— Direction a —
From the passage about the photo book Santa Fe, copy out the part that opens with the words containing "The book was" and closes with "city of arts.".

Santa Fe is a Japanese nude photo book published in 1991. It was modelled by Rie Miyazawa and photographed by Kishin Shinoyama. It was published with one image showing pubic hair without any kind of mosaic. It sold 1.5 million copies. Taken early in Miyazawa's career, it stunned Japanese society because the authorities had just begun to permit the publication of such kinds of "hair-nude" photographs.

The book was named after Santa Fe, New Mexico, where her photos were taken. Santa Fe, New Mexico's historic state capital, is also known as a city of arts.

After Miyazawa and Santa Fe, many Japanese women celebrities followed her in releasing "hair-nude" photo books.

— Data for this exercise —
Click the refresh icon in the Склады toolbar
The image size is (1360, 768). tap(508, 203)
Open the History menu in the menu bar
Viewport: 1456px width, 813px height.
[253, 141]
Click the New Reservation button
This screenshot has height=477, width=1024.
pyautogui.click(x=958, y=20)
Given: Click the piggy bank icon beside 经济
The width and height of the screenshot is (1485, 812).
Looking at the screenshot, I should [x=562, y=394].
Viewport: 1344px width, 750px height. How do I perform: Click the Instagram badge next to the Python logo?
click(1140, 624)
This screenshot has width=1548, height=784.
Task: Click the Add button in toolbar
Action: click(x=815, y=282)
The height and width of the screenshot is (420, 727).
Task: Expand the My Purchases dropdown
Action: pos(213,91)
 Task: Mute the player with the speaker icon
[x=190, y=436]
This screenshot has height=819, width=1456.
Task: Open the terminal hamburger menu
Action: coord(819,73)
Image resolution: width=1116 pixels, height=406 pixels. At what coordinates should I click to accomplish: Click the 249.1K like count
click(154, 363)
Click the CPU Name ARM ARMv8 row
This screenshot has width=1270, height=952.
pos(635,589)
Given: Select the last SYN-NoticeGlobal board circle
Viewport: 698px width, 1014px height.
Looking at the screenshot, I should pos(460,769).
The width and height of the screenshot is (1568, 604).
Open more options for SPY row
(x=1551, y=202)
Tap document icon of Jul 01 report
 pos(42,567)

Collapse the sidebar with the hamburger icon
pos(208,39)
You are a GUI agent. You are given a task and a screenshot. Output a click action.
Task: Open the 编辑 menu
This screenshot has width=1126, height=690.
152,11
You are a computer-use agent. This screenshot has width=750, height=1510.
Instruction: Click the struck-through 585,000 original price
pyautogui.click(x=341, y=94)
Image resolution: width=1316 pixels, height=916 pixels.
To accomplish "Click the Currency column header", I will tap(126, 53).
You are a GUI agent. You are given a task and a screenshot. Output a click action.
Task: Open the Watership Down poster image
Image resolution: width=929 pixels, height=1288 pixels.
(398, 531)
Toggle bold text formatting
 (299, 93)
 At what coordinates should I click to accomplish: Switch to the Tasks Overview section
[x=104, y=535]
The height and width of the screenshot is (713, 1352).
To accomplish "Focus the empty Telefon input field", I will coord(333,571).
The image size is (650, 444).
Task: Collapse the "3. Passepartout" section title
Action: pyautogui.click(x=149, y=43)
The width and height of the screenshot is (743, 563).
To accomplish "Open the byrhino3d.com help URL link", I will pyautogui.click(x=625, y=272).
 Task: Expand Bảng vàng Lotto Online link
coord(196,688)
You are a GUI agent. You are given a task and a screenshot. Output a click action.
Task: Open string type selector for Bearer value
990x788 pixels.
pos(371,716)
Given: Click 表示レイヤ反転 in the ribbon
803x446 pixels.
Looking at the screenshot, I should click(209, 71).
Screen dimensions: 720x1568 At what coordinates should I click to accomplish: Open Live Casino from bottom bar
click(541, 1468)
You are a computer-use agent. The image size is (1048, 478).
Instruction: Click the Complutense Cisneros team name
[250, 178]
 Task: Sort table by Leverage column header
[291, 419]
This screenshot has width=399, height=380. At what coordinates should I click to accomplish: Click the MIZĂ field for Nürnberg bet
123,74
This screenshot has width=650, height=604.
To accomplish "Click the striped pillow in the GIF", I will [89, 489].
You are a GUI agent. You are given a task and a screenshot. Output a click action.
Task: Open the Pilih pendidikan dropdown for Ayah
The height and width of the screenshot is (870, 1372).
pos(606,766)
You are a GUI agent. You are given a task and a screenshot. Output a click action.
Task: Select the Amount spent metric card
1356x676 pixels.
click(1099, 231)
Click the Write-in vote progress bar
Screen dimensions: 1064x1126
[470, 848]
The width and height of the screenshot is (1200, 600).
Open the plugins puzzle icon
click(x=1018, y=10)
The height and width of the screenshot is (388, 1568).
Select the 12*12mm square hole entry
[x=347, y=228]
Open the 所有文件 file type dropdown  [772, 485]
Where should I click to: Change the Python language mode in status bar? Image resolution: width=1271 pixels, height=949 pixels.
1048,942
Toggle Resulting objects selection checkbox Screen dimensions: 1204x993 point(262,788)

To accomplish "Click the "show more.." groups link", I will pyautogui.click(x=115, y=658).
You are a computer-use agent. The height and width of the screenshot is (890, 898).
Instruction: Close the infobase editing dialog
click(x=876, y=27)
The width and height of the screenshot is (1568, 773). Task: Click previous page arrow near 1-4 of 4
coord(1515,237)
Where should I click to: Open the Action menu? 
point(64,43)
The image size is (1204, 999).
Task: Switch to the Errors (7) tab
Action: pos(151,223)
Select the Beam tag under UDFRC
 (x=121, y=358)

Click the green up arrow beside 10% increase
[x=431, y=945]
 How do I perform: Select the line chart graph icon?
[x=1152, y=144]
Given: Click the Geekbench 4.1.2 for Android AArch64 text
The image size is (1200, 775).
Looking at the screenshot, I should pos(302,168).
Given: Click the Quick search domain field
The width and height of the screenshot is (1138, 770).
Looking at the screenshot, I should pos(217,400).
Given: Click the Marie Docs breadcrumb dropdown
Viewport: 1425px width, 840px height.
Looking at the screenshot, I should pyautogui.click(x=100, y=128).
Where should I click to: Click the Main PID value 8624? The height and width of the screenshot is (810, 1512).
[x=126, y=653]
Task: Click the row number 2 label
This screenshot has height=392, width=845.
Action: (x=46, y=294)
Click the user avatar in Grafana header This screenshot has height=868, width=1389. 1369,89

— Direction b —
Repeat the part of the records above that opens with the line containing "Toggle bold text formatting" and closes with the line containing "[x=104, y=535]", including both of those lines.

— Worked solution a —
The book was named after Santa Fe, New Mexico, where her photos were taken. Santa Fe, New Mexico's historic state capital, is also known as a city of arts.

— Worked solution b —
Toggle bold text formatting
 (299, 93)
 At what coordinates should I click to accomplish: Switch to the Tasks Overview section
[x=104, y=535]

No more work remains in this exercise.